Guess what? In Bolton, two of the three electoral wards that comprise the borough (South East and North East), unemployment is at 6% – much, much higher than the national average of 3.7%. Even the fairly affluent Bolton West constituency is close to the average at 3.4%. It’s not like the two more deprived wards are improving for employment either – they’re either stagnant, or in the case of the South East of the town, the job market is getting worse, and people in dire situations are becoming more despondent.

Only two weeks ago, 36 year old Boltonian man Antony Breeze committed suicide: spiralling debts of over £1600 owed to no fewer than three payday loan companies being attributed to his tragic death. Could the timing of this sponsorship deal be any more appalling?

Let it be known, before anyone raises the point of gambling chains or alcohol brands being advertised in football, that while it does not sit particularly well with my personal opinions, the dangers of gambling and alcohol are widely known. The most important difference between these sectors and the payday loan sector is that the latter is marketed almost exclusively at the despondent. Adults can enjoy alcohol or gambling, in moderation, but who really ever enjoys taking out a loan of any sort?

Even though I think their business practices are fundamentally reprehensible, my ire is not with QuickQuid, as they have every right to advertise wherever they wish. My ire is with the executives at Bolton Wanderers Football Club who allowed the company to advertise to their largely working-class fanbase.
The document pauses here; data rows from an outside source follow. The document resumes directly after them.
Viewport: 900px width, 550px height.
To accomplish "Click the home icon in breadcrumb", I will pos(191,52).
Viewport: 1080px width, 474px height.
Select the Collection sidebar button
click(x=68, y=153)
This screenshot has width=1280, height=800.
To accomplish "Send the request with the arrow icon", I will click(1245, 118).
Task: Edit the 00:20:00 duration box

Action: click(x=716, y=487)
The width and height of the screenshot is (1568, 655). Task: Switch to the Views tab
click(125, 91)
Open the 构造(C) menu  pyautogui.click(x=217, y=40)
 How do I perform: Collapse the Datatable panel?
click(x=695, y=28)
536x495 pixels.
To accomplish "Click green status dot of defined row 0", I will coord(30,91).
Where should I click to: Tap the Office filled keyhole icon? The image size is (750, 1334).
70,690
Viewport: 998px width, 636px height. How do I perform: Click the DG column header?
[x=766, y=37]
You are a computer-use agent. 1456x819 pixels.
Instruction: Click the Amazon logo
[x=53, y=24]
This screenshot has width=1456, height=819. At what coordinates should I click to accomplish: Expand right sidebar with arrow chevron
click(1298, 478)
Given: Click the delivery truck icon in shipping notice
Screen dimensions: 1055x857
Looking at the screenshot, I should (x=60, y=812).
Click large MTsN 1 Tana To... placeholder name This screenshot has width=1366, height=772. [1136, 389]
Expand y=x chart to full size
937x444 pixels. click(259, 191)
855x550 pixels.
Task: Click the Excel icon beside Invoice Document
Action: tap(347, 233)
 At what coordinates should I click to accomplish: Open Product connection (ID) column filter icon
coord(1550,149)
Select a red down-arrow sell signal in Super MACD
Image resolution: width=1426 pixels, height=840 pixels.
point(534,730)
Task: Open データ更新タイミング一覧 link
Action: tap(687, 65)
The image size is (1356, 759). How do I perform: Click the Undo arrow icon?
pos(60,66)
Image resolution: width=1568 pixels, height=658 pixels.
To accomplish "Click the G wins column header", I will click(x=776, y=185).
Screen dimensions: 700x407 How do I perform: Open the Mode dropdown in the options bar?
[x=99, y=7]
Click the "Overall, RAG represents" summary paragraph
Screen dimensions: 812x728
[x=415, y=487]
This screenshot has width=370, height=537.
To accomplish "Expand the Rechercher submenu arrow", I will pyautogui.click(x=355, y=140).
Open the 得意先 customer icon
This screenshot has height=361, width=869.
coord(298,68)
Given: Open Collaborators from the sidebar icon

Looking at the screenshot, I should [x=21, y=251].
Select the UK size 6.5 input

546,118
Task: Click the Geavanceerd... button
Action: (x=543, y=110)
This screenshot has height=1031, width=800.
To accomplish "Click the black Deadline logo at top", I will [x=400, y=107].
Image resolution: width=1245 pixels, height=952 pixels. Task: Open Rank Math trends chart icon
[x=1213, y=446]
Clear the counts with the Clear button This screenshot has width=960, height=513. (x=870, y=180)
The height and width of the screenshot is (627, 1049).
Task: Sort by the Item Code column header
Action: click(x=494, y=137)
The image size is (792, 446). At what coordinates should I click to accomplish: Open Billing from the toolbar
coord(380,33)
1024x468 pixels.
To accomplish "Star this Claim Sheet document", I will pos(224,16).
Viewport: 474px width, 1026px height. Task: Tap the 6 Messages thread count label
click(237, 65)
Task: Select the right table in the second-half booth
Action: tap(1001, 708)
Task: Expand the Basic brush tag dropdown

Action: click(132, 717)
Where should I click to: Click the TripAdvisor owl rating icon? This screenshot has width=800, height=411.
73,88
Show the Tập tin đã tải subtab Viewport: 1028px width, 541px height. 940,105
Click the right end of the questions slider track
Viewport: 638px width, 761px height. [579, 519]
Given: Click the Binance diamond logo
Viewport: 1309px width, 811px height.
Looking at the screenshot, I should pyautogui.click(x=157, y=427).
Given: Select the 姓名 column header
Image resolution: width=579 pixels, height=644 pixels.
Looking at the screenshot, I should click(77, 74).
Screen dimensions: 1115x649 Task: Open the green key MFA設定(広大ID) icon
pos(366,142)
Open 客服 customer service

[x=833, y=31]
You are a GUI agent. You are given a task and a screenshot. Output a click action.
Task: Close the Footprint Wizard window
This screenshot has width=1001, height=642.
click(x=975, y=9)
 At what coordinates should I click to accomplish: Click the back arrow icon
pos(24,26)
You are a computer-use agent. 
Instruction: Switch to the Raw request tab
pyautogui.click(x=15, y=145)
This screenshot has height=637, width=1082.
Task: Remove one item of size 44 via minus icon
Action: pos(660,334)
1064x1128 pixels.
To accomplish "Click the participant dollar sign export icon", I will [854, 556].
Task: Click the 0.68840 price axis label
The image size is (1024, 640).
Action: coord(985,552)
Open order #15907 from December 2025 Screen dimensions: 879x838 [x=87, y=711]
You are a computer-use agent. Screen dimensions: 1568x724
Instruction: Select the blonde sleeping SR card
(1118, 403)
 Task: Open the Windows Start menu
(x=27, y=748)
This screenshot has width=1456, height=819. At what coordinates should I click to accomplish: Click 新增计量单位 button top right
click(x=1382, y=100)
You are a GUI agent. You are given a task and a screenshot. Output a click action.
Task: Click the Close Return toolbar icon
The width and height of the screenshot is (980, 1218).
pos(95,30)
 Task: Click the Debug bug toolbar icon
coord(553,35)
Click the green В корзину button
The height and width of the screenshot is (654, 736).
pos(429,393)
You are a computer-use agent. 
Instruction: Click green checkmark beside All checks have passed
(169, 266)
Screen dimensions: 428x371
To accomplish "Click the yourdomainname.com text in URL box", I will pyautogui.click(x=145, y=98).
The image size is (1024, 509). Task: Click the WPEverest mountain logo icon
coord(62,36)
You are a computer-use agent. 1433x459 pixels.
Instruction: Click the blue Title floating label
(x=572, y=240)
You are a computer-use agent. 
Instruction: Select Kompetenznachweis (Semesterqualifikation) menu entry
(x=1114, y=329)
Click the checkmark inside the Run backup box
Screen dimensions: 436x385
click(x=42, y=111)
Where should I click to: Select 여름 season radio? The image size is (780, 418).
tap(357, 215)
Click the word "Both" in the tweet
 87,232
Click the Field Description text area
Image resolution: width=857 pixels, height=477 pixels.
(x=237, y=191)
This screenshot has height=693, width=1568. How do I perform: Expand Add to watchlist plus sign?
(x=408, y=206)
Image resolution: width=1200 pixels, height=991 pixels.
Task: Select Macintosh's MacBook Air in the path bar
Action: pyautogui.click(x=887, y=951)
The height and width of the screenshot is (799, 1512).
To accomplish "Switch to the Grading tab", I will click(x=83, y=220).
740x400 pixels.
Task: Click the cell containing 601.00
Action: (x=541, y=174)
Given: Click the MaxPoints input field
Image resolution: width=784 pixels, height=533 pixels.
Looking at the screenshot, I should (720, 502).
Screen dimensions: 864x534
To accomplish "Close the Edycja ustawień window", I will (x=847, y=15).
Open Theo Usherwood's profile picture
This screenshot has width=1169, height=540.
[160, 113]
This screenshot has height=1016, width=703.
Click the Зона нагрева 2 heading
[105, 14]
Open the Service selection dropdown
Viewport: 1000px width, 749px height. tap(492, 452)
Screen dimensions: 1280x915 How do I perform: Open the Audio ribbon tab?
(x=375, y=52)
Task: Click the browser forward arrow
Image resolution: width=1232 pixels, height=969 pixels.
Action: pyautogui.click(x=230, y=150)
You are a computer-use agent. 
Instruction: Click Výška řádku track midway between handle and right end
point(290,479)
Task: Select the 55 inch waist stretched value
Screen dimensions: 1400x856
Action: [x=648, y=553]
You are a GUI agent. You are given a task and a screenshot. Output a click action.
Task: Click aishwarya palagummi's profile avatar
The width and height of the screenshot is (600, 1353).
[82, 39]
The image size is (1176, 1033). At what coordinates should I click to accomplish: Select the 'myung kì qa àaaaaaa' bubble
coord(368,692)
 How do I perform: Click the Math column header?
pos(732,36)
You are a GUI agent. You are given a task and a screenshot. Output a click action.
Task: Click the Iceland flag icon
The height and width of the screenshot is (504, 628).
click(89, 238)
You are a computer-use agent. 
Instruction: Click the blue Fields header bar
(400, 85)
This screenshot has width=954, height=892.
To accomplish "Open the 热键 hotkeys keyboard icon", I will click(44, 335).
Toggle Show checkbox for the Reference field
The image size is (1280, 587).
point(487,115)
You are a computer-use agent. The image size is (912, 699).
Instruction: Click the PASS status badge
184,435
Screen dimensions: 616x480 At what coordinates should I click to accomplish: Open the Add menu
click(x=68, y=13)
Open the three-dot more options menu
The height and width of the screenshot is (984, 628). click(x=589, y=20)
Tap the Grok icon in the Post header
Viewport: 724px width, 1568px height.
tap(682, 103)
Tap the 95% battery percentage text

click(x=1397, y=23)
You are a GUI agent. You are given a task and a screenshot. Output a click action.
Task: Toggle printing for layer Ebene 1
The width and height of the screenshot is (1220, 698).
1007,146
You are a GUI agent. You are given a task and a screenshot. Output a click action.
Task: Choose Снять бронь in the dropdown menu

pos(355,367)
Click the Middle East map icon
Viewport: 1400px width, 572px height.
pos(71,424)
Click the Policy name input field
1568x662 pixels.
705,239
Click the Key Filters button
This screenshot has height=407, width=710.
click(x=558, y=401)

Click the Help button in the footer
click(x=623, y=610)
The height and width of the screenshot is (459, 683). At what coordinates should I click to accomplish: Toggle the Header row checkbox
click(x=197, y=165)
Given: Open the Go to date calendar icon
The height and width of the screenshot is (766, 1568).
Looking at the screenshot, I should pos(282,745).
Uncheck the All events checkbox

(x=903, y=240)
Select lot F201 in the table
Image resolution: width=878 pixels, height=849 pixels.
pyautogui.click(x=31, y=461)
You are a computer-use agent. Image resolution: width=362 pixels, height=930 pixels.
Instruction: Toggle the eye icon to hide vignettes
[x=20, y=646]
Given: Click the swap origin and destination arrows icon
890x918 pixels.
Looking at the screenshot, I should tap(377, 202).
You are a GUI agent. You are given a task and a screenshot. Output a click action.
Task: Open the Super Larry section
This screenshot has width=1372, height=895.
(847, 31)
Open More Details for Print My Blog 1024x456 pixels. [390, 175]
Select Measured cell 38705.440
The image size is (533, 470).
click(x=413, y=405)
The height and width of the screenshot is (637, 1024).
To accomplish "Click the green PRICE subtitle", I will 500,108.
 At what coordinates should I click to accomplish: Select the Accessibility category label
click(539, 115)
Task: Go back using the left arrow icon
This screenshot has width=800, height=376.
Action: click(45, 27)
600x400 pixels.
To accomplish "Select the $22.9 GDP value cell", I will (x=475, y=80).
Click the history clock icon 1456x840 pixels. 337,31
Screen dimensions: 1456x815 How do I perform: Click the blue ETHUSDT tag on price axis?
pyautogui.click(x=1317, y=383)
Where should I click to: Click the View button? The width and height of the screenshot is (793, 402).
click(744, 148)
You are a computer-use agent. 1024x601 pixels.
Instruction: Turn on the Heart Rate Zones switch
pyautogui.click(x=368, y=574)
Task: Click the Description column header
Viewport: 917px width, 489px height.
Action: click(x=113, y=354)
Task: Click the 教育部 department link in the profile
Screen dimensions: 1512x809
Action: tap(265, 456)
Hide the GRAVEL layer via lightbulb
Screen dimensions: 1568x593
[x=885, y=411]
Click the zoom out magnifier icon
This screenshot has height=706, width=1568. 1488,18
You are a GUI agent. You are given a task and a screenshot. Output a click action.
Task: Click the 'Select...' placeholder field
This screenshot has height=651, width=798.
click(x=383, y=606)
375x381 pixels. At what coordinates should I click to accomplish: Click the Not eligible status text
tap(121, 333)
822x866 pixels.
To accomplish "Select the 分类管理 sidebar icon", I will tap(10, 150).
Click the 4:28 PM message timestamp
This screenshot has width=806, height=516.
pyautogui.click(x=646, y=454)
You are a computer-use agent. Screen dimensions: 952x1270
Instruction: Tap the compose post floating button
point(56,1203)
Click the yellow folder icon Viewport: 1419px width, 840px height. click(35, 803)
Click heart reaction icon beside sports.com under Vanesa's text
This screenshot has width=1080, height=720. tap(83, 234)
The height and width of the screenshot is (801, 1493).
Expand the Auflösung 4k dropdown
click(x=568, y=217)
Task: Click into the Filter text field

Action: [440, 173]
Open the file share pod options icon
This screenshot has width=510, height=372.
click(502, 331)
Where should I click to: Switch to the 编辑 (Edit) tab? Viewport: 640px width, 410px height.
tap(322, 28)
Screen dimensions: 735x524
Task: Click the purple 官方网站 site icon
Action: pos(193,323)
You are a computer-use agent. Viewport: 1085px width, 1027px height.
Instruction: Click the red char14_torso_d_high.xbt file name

In an already largely deprived town (which sadly, Bolton is – I’ve lived there since birth), surely the club representing the district has a moral obligation to advertise services or products to its stakeholders that are not dependent on the defaulting of underprivileged people who may need short term loans.

Sheffield Wednesday recently turned down sponsorship from an unnamed payday loan company, as it would contravene the business model of what chairman Milan Mandaric calls a ‘community-focused football club’. Sadly, it appears that Phil Gartside and the other businessmen at the top of the Wanderers’ financial hierarchy have forgotten that the club they operate is at the heartbeat of the local community.

The executives’ (and therefore the club’s) allegiance with a company that is part of one of the most underhanded and devious sectors in the financial marketplace does not put the Bolton community at the forefront of their decisions.

I’ll be surprised if this boardroom decision is not met with a strong backlash from the Wanderers support.

No, not to that extent. This isn’t France.